The parents of a terminally-ill youngster who has just turned six said she is defying all the odds.
Tess Sullivan celebrated her sixth birthday at White Ash Special School in Oswaldtwistle. The celebration continued into the weekend at the Chill Factore in Manchester.
Tess, who is one of 50 infants in the world to have the degenerative disorder Alexander disease, is doing really well, according to her mum and dad Helen and Steve Sullivan.
But Helen, 33, of Bluebell Way, Huncoat, said celebrating Tess’s birthdays does bring with it a lot of mixed emotions.

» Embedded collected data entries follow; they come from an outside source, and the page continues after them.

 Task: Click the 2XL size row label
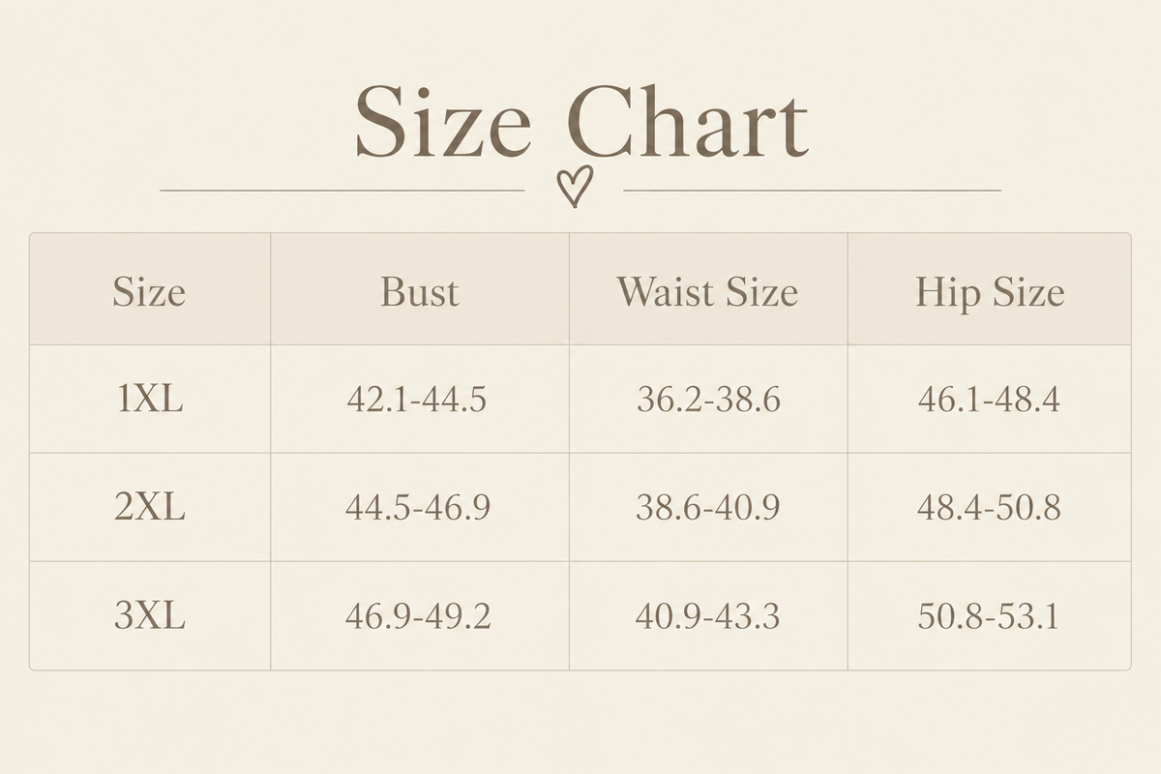pos(150,507)
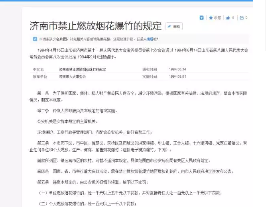The width and height of the screenshot is (266, 215).
Task: Click the blue pencil icon in notice bar
Action: (35, 39)
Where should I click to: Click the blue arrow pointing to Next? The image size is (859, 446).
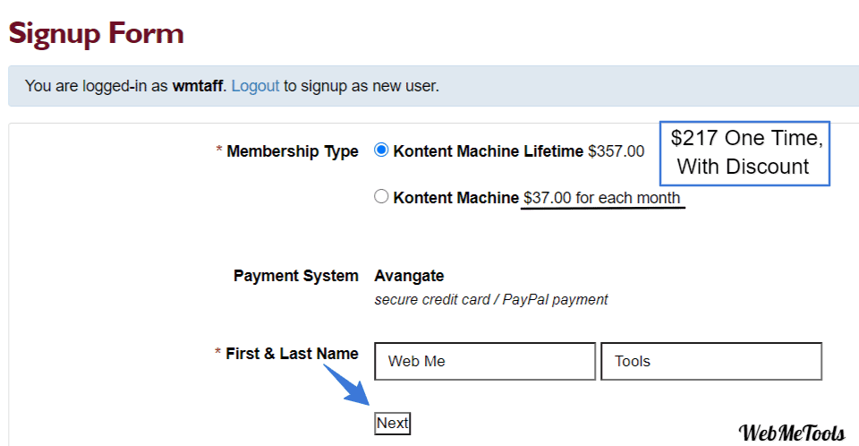click(346, 384)
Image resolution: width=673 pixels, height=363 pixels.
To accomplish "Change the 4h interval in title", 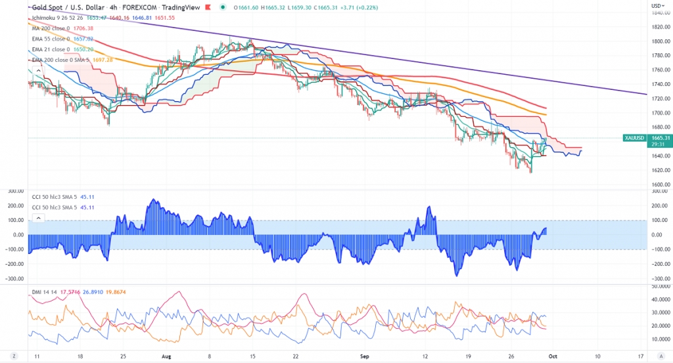I will pyautogui.click(x=113, y=7).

She said: “We were looking at baby photos of Tess recently, ones when she was two or three months old. At that time we never thought she would become ill.
“But then, after she was diagnosed, we never thought we would be celebrating her sixth birthday. Tess is doing very well considering and is defying all the odds.”

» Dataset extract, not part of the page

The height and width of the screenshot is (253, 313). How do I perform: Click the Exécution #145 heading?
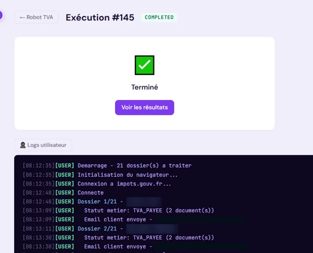pos(100,18)
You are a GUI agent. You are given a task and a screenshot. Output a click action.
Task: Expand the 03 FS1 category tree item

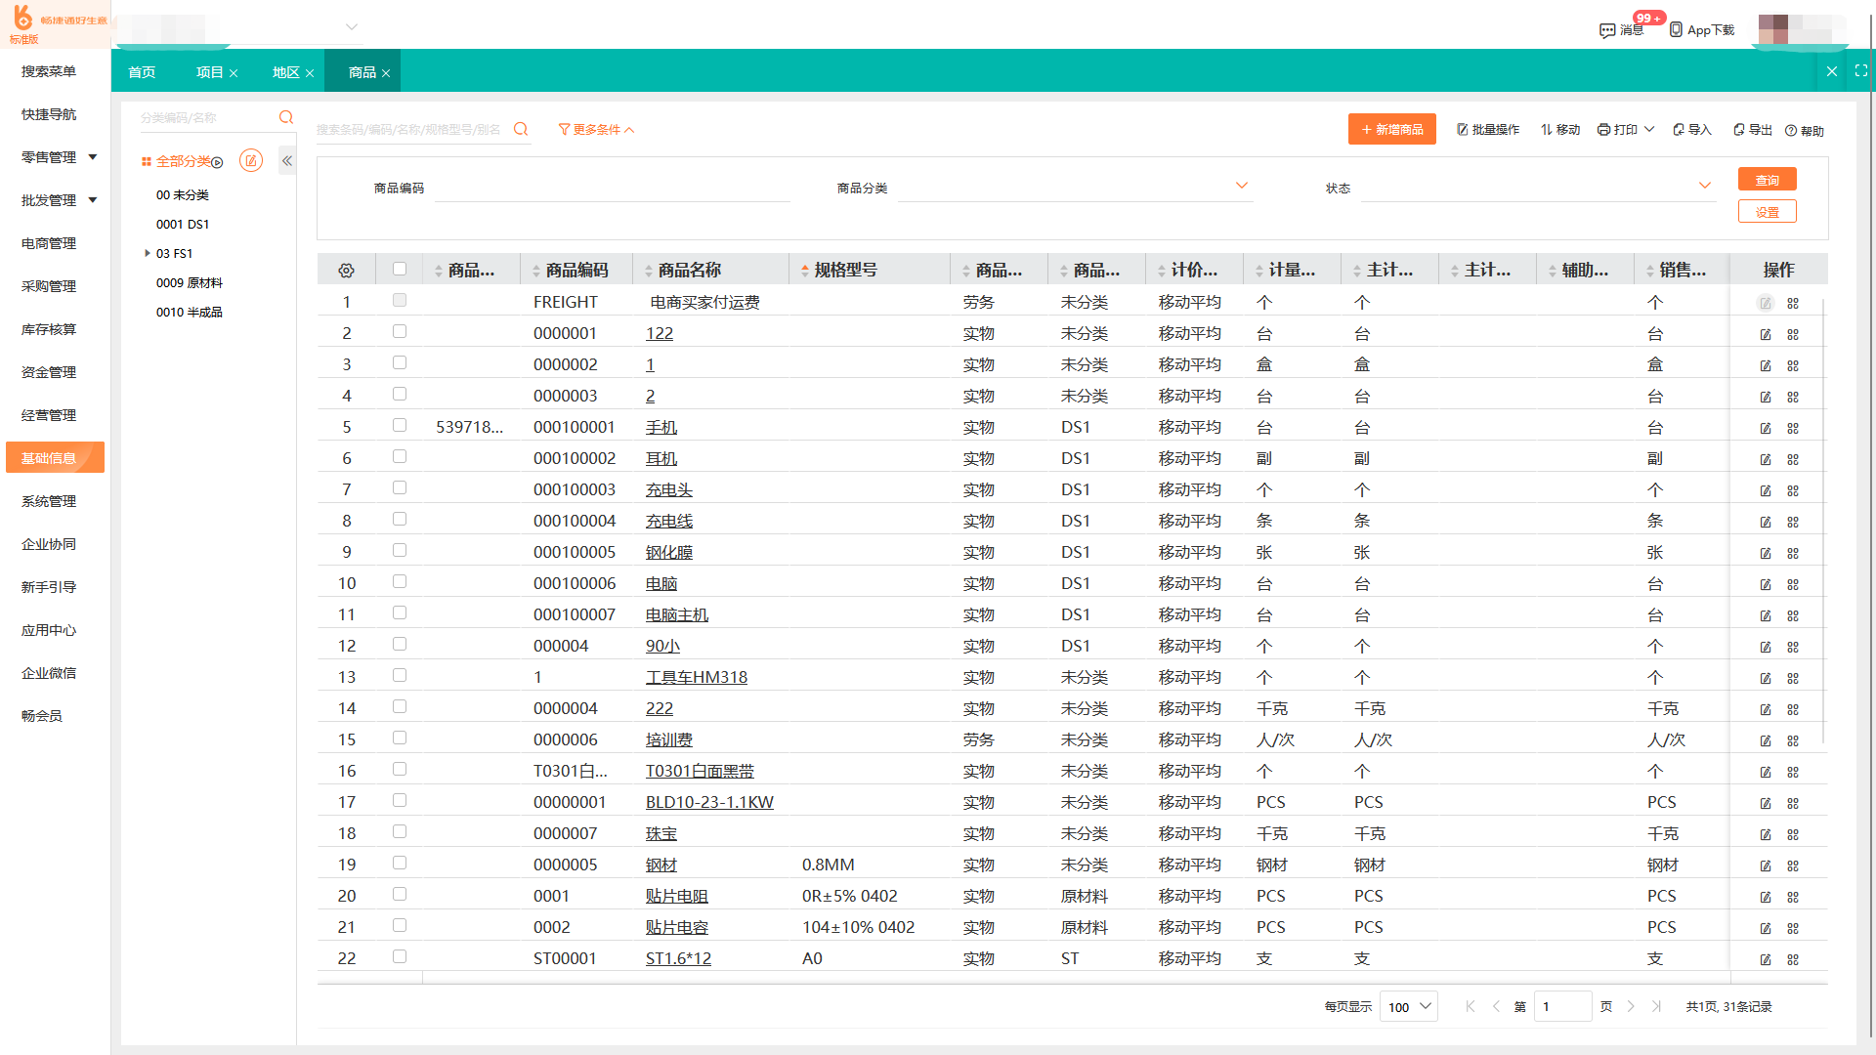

She added: “We do think ‘how many more birthdays are we going to have with her?’, but we are also very grateful to have this birthday to celebrate.
Almost £14,000 has been raised for the Tess Sullivan Campaign since it was launched by the Observer in 2009.
Tess, who turned six on Thursday, January 24, underwent surgery to remove parts of her skull after being diagnosed with pressure to the brain.
The youngster, who lives with dad Steve, 45, mum Helen and brothers Tyler, 15, and Max, three, was recently a bridesmaid at the wedding of a young couple who have been inspired by her courage.
Tess also spent a few days at Derian House Children’s Hospice in Chorley over the festive period, after she had a seizure in November.